Just ask a mother who is upset that her child has been declared mentally retarded, labeled as emotionally disturbed or branded learning disabled, when she knows the problem is not her child, but the teacher or the principal. Or ask a parent who wants and needs services for their child, but somehow can't make the system deliver on what has been promised.

Parents, teachers and even retired administrators have long complained about the subjectivity of the referral process in Richmond which unfairly labels way too many children "disabled." Virginia is not alone in attempting to game the system by reshaping the testing pool or by creating ways to exclude a child's scores from a district's or the state's AYP calculation.

But, the dramatic jump in the number of VGLA and VAAP tests will no doubt reap long-term negative results. It doesn’t take a Ph.D. to see that being labeled as disabled profoundly affects a child's sense of self or that being misidentified as a child with a disability can create lifelong distrust and anger. Add to this, the humiliation and frustration that parents endure when they can't get the needed services for their children because administrators are too busy playing AYP games.

In the short-run, such over-identification and misidentification clearly reduces the accuracy that is supposed to derive from the SOL tests and NCLB accountability measures. Reducing that accuracy, reduces the possibility that policy makers can reach informed and wise decisions that will help improve public education. If the data are faulty, how can the conclusion be accurate? And, if the schools' problems are intentionally disguised and distorted, how can we expect to fix them?

Add to this distortion, the not insignificant problem that special education costs on average 1.6 times as much per student as regular education. That means the dramatic, and questionable, increase of children labeled with disabilities, ostensibly for the purpose of making AYP, reduces the amount of money available for the children with bonafide disabilities and for other non-disabled children.

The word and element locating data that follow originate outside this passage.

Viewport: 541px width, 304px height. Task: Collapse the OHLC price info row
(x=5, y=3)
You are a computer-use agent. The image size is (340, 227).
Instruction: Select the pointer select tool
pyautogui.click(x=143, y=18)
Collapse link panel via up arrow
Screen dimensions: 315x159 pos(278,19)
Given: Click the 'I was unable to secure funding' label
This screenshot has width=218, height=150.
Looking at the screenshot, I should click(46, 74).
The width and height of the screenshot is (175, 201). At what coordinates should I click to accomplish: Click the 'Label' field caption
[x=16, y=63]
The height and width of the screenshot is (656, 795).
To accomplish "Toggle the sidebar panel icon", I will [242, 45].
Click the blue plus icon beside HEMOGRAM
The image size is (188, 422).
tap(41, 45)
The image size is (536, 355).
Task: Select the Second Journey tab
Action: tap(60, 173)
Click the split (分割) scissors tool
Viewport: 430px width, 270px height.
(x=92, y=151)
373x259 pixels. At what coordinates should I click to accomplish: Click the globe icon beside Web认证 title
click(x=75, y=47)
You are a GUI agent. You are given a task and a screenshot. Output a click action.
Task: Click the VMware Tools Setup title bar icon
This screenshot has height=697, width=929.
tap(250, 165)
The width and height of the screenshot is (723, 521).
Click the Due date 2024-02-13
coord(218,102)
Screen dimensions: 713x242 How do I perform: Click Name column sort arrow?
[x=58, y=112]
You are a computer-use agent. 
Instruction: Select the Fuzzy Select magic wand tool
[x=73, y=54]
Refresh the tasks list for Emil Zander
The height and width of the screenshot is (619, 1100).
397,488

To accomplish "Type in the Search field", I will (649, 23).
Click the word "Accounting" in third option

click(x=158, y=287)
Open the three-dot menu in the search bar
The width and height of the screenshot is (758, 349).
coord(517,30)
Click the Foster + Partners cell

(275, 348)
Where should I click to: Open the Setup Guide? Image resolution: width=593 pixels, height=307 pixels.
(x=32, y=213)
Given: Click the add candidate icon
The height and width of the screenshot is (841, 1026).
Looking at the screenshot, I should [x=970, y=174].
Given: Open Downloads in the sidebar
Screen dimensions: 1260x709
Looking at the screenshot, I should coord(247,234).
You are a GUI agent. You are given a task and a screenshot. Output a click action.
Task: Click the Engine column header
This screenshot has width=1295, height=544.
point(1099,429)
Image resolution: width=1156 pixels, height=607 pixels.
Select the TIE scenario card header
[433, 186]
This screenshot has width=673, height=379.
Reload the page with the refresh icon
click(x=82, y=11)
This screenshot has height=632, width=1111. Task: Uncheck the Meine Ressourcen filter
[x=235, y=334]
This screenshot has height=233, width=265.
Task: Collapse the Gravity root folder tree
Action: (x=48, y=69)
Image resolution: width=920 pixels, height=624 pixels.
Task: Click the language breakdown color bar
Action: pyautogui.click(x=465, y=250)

The over-identification of minorities for special education is a national problem. It is the shame of our city, our Commonwealth and our nation.

We know that NCLB created high hurdles, imposed draconian consequences for not clearing them and then offered no tools to school systems to succeed. It is, however, not acceptable that the response has been to make liars of schools administrators at all levels, to brand children with disabilities to improve a school system's pass rate, to deprive school systems of the usefulness of true measures of performance and to skew the use of resources in public schools.

In a later entry, I will discuss what needs to happen in the long run to correct this problem. For right now, suffice to say, USDOE, VDOE, the State Board of Education and individual school districts need to stop cheating and to stop allowing cheating.